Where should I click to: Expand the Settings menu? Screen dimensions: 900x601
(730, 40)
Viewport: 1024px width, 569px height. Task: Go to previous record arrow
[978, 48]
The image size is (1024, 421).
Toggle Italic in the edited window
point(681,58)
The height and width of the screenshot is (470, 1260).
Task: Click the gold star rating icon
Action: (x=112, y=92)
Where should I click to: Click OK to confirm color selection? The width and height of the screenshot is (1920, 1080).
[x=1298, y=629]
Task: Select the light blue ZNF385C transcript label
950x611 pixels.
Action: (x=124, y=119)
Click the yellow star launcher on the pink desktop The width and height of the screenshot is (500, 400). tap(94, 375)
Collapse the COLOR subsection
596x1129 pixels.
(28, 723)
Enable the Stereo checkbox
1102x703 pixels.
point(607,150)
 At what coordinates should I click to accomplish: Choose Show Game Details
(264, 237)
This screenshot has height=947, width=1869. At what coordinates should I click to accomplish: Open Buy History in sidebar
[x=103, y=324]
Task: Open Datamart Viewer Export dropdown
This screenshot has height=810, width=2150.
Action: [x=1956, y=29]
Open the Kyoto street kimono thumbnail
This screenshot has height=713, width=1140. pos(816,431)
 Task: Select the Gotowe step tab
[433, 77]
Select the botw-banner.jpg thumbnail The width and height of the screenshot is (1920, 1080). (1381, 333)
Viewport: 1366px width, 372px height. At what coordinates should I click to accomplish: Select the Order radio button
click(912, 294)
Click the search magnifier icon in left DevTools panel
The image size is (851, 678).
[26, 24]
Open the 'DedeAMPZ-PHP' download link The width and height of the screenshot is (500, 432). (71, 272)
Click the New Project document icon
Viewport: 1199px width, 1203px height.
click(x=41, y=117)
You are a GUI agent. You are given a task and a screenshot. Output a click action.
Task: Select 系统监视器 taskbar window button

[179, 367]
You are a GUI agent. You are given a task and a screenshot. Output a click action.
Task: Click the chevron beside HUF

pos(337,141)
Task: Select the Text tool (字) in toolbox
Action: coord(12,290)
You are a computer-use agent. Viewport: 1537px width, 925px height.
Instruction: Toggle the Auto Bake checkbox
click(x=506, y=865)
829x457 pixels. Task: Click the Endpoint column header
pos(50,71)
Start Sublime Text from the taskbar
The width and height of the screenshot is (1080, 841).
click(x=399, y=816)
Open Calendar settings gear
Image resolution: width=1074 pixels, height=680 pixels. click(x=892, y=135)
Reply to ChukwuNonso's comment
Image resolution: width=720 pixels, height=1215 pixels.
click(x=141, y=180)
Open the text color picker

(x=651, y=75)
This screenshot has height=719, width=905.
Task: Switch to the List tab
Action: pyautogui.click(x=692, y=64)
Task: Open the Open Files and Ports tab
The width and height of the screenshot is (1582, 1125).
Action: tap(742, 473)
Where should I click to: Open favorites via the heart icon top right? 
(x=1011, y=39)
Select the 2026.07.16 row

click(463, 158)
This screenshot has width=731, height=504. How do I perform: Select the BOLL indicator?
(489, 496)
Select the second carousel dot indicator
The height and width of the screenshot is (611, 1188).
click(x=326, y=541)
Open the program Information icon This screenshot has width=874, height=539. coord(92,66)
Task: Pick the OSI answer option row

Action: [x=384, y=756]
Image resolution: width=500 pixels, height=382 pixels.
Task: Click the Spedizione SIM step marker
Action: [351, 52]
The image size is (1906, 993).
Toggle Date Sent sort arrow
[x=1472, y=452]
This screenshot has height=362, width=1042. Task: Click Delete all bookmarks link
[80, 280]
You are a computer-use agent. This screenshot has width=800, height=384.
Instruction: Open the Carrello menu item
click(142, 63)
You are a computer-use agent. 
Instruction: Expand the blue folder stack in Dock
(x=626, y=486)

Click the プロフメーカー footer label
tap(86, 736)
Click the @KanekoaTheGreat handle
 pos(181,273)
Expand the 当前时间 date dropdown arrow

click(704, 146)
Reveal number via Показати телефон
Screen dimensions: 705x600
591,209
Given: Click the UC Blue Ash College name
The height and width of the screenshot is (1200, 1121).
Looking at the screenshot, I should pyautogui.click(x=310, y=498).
━━━━━━━━━━━━━━━━
Look above for the line with "Click the プロフメーカー footer label"; retype exactly that line, every line after it up to the line with "Given: Click the UC Blue Ash College name", and that line too, nothing else.

Click the プロフメーカー footer label
tap(86, 736)
Click the @KanekoaTheGreat handle
 pos(181,273)
Expand the 当前时间 date dropdown arrow

click(704, 146)
Reveal number via Показати телефон
Screen dimensions: 705x600
591,209
Given: Click the UC Blue Ash College name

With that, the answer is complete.